**SET EXERCISE**
Copy the listing lines below word for word, starting at the line that contains "The width and height of the screenshot is (884, 329)." and ending at the line that contains "Action: (x=117, y=50)".

Item position listing
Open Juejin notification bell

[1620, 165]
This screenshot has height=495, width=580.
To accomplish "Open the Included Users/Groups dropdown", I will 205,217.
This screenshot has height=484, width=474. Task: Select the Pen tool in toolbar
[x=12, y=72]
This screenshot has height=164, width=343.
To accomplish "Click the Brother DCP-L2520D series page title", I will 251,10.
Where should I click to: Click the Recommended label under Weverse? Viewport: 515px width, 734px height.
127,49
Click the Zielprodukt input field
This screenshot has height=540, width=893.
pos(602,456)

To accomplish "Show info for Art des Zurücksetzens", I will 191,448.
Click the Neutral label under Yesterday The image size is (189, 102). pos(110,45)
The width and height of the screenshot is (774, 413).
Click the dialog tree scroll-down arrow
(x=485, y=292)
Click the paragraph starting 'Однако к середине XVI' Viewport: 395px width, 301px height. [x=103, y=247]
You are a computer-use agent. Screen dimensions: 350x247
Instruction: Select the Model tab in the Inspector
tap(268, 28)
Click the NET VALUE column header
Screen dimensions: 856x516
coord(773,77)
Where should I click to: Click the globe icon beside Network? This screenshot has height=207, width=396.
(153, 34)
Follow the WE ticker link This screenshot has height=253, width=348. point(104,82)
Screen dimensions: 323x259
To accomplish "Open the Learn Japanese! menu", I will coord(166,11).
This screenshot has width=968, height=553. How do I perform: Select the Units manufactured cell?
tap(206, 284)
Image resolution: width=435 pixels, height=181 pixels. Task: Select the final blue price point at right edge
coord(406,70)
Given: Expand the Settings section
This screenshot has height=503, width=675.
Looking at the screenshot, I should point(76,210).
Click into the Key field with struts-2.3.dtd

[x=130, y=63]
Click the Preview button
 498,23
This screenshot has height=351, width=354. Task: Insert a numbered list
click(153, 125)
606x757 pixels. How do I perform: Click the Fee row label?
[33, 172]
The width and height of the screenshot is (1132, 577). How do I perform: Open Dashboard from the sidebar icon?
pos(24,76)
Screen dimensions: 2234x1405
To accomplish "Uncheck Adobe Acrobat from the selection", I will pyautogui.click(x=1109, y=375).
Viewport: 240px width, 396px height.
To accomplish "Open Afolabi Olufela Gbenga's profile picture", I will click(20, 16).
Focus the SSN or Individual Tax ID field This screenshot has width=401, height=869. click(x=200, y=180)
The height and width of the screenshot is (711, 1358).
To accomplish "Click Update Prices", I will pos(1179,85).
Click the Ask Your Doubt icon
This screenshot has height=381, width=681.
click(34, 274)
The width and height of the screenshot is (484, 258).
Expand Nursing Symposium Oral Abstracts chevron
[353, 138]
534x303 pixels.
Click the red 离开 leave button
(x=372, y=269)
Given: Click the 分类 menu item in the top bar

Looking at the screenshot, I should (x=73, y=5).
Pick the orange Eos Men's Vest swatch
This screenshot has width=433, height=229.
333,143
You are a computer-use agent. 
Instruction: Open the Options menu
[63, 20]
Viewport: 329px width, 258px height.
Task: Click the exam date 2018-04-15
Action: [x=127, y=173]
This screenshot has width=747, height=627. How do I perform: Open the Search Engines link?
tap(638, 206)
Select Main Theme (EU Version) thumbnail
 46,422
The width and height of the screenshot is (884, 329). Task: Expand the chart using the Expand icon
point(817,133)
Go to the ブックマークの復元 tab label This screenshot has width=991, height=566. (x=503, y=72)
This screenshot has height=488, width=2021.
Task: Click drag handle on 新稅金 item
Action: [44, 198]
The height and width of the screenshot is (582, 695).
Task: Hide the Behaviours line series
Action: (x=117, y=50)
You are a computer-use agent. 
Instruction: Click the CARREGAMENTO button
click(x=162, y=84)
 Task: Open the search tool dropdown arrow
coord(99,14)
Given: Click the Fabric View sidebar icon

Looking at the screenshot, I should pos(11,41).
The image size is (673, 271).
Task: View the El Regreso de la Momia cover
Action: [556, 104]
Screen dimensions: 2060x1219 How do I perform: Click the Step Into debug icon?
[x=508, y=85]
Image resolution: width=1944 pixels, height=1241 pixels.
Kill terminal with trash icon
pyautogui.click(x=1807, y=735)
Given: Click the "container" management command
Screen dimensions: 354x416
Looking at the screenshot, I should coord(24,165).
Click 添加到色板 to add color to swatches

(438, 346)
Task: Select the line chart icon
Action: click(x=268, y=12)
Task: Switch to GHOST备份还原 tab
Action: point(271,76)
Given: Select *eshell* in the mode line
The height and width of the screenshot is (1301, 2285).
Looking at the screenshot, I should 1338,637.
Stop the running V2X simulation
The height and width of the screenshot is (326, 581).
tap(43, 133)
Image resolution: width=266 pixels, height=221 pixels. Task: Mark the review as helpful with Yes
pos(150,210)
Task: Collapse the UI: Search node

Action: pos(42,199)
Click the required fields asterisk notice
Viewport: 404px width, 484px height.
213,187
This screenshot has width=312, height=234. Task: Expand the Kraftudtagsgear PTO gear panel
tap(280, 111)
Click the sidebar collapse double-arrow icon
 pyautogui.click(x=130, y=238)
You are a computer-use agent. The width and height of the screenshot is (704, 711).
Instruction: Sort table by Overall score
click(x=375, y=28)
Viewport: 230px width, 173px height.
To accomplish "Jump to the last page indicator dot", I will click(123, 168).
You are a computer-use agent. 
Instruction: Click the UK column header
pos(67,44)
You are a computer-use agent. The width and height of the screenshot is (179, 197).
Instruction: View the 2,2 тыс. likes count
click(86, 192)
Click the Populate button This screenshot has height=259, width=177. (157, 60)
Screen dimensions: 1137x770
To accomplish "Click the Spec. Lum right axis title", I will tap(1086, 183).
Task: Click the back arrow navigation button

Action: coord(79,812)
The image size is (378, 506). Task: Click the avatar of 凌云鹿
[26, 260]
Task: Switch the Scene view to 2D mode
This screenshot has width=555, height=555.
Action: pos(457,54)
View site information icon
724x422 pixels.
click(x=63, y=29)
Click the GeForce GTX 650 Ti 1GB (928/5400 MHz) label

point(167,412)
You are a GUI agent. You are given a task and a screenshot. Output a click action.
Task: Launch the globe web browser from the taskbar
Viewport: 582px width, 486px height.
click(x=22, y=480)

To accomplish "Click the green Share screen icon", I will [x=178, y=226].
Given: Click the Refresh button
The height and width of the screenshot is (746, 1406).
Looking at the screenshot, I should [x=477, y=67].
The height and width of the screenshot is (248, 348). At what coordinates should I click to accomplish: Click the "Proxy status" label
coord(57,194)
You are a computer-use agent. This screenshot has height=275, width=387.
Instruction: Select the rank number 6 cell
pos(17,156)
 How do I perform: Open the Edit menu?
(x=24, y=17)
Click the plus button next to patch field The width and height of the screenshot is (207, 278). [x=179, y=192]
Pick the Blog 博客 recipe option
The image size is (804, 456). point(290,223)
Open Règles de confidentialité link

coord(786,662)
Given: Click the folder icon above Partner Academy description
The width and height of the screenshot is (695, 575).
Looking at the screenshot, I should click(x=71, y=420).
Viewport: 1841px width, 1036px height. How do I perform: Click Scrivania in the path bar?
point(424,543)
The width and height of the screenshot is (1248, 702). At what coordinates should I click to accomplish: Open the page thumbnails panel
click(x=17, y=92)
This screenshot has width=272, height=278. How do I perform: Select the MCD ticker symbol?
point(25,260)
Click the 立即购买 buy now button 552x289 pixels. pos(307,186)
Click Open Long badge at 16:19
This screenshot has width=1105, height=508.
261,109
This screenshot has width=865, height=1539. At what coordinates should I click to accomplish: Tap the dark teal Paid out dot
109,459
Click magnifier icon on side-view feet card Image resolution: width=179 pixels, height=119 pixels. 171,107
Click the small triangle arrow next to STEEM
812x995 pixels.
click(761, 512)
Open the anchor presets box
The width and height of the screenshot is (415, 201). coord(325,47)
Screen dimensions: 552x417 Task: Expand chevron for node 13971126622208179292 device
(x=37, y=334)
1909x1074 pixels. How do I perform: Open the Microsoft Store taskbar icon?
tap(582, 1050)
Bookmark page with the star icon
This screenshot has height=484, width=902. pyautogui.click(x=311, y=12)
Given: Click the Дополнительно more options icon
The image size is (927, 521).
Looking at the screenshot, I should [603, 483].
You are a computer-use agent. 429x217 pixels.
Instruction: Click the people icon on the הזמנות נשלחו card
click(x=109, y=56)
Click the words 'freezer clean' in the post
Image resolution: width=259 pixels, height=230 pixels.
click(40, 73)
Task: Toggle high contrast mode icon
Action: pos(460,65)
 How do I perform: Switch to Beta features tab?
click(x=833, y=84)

**TASK ANSWER**
The width and height of the screenshot is (884, 329). Task: Expand the chart using the Expand icon
point(817,133)
Go to the ブックマークの復元 tab label This screenshot has width=991, height=566. (x=503, y=72)
This screenshot has height=488, width=2021.
Task: Click drag handle on 新稅金 item
Action: [44, 198]
The height and width of the screenshot is (582, 695).
Task: Hide the Behaviours line series
Action: (x=117, y=50)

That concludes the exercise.